Another important measurement is the required manifold pressure, which is the pressure of the gas as it enters the burner manifold, just before the gas passes through the orifice. For propane conversions, the standard manifold pressure is consistently set to 10 or 11 in. w.c., and this value must be confirmed using a manometer, a specialized tool for measuring low-range gas pressure. Though the incoming supply pressure may be higher, the appliance’s regulator must drop it down to this specified operating pressure.
The third factor to consider is the installation altitude, as air density decreases significantly at higher elevations. Less dense air means there is less oxygen available for combustion, which can lead to an inefficient or sooty flame. Appliances installed above a certain threshold, often 2,000 feet, may require a slight adjustment to the orifice size or the manifold pressure setting to compensate for the reduced air density, which is a specification that should be referenced in the manufacturer’s installation manual. Gathering these three specific numbers—BTU rating, manifold pressure, and altitude—lays the foundation for selecting the correct precision component.
Practical Methods for Determining Orifice Size
The most reliable and safest method for determining the correct propane orifice size is to use the appliance manufacturer’s official conversion specifications or a complete conversion kit. Manufacturers design their equipment with specific gas flow rates and burner characteristics in mind, providing a proprietary orifice that is precisely matched to the appliance’s BTU rating at the standard propane manifold pressure. Using these official parts ensures the flame geometry, heat transfer, and combustion air mixture remain within the safe operating parameters specified by the original design.

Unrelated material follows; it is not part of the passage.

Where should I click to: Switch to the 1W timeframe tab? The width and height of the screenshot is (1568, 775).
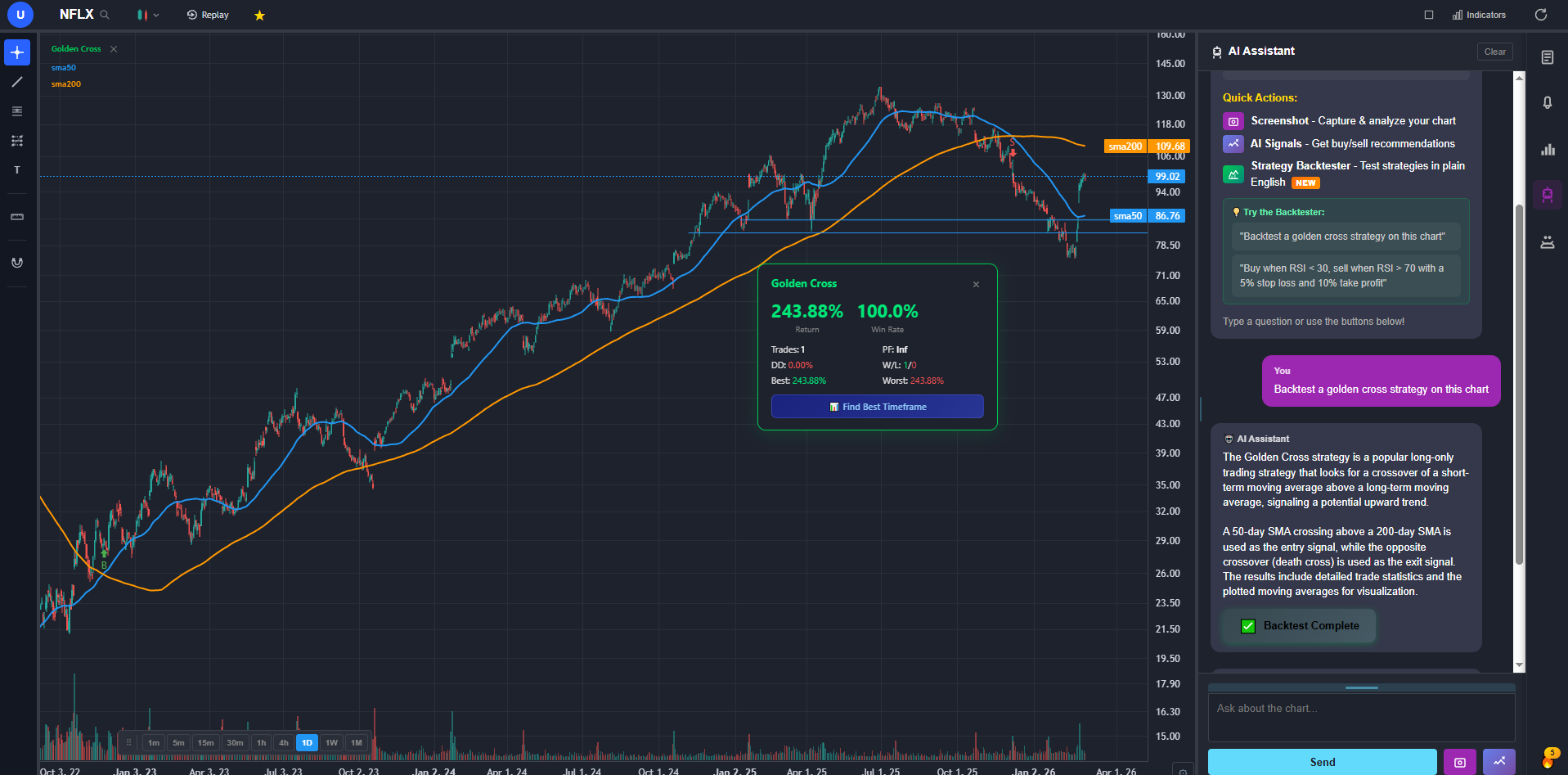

When manufacturer data or kits are unavailable, the next step involves consulting standard gas orifice sizing charts, which correlate BTU ratings, gas pressure, and orifice size. These charts allow users to cross-reference the appliance’s BTU rating with the standard propane manifold pressure of 11 in. w.c. to find a specific orifice size, often listed as a numbered drill bit size, such as a #60 or #75. Orifices are sized using a numbered drill bit system, where a higher number corresponds to a smaller diameter, with sizes ranging from #80 (smallest) to #1 (largest) before transitioning into fractional or letter sizes.
It is important to understand that the numbered drill bit size found on the chart refers to a specialized, high-precision tool used for manufacturing and measuring orifices, not a standard drill bit from a hardware store. The physical size of the orifice directly controls the volumetric flow rate of the gas, and even a slight deviation in diameter can result in a significant change in the BTU output. An orifice only 0.001 inches too large can cause the appliance to over-fire, potentially damaging the equipment or creating excessive heat that can pose a safety hazard.
Attempting to modify an existing natural gas orifice by drilling it out to the smaller propane size is highly discouraged due to the extreme precision required for safe operation. A standard hand drill or a common set of bits cannot achieve the necessary accuracy, and the slightest misalignment or imperfection in the hole can cause an unstable flame, incomplete combustion, and the production of dangerous levels of carbon monoxide. For this reason, professional practice involves replacing the entire orifice with a new, factory-machined component that is guaranteed to meet the required size specification.